Return, from the lines below, each one that includes the word "agent".

** Material supplied follows **

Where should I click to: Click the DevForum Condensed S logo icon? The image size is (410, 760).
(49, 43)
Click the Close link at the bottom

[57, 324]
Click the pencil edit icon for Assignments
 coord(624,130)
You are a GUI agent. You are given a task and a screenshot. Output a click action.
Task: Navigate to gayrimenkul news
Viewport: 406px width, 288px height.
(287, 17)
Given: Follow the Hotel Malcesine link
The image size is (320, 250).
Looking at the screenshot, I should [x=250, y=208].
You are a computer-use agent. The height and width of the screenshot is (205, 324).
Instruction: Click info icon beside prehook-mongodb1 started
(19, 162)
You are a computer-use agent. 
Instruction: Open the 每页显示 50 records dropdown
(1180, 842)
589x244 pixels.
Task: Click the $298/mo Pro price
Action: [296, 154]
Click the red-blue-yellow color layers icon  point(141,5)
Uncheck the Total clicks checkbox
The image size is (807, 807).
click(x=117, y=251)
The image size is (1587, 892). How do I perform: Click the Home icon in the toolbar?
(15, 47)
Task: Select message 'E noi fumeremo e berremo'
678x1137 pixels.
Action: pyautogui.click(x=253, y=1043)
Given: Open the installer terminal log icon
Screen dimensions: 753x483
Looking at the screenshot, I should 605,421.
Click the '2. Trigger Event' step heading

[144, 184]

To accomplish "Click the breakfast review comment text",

** End of Material supplied **

Exercise response:
You are a GUI agent. You are given a task and a screenshot. Output a click action.
You are a computer-use agent. The height and width of the screenshot is (205, 324).
You are a computer-use agent. 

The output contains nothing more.